Document passage:
+-------+

# 2021 Listening Project - Jan 10



## daco (Jan 5, 2021)

Russian Choir School
Valery Polyansky
State Chamber Choir

All (or nearly all) of the sacred acapella music that I've listened to has been in the Western church tradition, and while this is clearly different, it's hard to put my finger on exactly /how/ it is different. One thing is the low bass line (Slavic Bass?) which I really like. I think my favorites are the Blessed the Lord, O my soul (Rachmaninov) and the Appease My Ills (G. Izvekov).

This is a CD that I've had on "in the background" in the past, but listening closely this time I picked up much more that was going on. I'm now very interested in listening to the entirety of both Rachmaninov's Divine Liturgy and Vespers. As well as Tchaikovsky's Divine Litugry!

The liner notes for this CD are good, but too brief. I would really have liked more information about each piece, including the words translated into English.

Brandenburg Concerto 5
J.S. Bach
The English Concert
Trevor Pinnock, conductor
1979

Love this one, especially the harpsichord solo in the 1st movement, which (similar to the Handel movement I listened to on Jan 2) reminds me of a heavy metal solo at times. Like Bach was just up there shredding his mind out.

String Sextet No. 2, Op 36
Johannes Brahms
Violin: Isabelle Faust, Julia-Maria Kretz
Viola: Stefan Fehlandt, Pauline Sachse
Cello: Christoph Richter, Xenia Jankovic

I own the Stern/Lin/Laredo/Tree/Ma/Robinson version, which I've listened to many times. I also enjoyed this recording, but it's difficult to compare to two because the Stern is so etched in my memory. But unlike the Brahms concerto starring Faust, I'll definitely listen to this version again.


----------

+-------+

Records
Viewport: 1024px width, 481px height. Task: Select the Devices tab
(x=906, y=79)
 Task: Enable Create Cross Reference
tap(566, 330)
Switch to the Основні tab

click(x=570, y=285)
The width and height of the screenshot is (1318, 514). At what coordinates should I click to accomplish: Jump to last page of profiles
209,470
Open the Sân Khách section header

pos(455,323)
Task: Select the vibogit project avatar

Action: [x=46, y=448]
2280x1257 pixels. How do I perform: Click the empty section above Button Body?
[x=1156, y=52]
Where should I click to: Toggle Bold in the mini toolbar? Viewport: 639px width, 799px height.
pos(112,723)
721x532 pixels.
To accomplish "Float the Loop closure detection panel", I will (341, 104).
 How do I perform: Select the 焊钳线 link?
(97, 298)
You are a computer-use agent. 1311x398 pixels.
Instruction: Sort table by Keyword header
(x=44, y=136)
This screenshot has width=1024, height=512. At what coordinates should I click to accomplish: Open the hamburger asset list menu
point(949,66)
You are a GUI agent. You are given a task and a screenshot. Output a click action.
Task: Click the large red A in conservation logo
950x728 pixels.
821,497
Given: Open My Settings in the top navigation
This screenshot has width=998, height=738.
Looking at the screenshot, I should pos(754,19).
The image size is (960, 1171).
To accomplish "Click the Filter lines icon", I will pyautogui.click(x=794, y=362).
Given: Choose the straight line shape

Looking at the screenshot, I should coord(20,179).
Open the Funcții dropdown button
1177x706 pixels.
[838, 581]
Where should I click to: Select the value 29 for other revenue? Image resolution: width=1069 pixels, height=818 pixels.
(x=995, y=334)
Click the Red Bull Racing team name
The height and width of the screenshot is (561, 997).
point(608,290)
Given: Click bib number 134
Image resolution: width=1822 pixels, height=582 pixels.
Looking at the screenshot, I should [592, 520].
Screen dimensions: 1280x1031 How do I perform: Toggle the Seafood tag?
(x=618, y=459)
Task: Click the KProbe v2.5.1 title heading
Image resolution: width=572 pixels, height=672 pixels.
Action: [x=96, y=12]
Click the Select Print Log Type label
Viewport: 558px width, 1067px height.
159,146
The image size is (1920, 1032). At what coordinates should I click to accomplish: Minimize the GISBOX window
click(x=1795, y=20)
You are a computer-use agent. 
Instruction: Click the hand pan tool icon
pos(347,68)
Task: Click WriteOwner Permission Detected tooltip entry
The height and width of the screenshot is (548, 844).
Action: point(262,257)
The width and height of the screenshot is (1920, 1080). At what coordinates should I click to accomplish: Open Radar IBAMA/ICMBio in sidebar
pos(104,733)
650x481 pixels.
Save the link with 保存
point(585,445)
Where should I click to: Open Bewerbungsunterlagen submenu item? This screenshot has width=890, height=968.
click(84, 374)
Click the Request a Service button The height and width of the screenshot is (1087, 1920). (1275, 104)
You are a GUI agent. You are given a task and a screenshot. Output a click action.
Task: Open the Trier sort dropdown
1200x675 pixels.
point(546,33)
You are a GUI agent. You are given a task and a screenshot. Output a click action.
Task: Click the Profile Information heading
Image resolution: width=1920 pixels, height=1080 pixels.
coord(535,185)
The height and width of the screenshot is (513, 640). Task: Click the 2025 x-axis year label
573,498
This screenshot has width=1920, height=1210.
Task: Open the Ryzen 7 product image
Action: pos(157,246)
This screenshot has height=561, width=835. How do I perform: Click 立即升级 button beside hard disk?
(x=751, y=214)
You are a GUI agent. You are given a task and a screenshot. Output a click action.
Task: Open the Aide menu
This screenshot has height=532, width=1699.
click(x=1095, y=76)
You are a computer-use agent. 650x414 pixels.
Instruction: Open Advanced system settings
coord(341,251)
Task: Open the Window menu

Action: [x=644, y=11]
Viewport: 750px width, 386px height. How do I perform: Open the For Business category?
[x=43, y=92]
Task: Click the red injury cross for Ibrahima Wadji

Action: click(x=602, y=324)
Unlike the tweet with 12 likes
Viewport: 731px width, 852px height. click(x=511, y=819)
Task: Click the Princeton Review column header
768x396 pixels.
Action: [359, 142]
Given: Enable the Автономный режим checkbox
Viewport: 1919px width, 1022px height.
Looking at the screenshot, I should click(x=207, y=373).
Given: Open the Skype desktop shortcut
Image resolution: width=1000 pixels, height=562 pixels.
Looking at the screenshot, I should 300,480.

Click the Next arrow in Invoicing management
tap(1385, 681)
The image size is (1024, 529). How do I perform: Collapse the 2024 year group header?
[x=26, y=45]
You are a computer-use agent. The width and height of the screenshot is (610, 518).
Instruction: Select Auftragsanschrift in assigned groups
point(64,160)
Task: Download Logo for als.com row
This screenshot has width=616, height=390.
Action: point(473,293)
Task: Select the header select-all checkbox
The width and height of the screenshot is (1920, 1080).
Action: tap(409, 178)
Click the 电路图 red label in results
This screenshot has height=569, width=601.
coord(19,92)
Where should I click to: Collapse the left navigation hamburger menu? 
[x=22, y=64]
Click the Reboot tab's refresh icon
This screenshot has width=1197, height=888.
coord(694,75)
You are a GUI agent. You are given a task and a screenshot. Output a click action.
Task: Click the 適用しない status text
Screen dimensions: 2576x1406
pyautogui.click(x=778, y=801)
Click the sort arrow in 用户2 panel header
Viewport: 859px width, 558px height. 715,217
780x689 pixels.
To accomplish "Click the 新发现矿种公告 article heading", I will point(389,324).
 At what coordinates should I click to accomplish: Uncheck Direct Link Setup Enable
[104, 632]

+-------+

To be done:
Repeat the stretch of the listening log from "All (or nearly" through "Tchaikovsky's Divine Litugry!", word for word. The entries have no role in this.

Solution to the problem:
All (or nearly all) of the sacred acapella music that I've listened to has been in the Western church tradition, and while this is clearly different, it's hard to put my finger on exactly /how/ it is different. One thing is the low bass line (Slavic Bass?) which I really like. I think my favorites are the Blessed the Lord, O my soul (Rachmaninov) and the Appease My Ills (G. Izvekov).

This is a CD that I've had on "in the background" in the past, but listening closely this time I picked up much more that was going on. I'm now very interested in listening to the entirety of both Rachmaninov's Divine Liturgy and Vespers. As well as Tchaikovsky's Divine Litugry!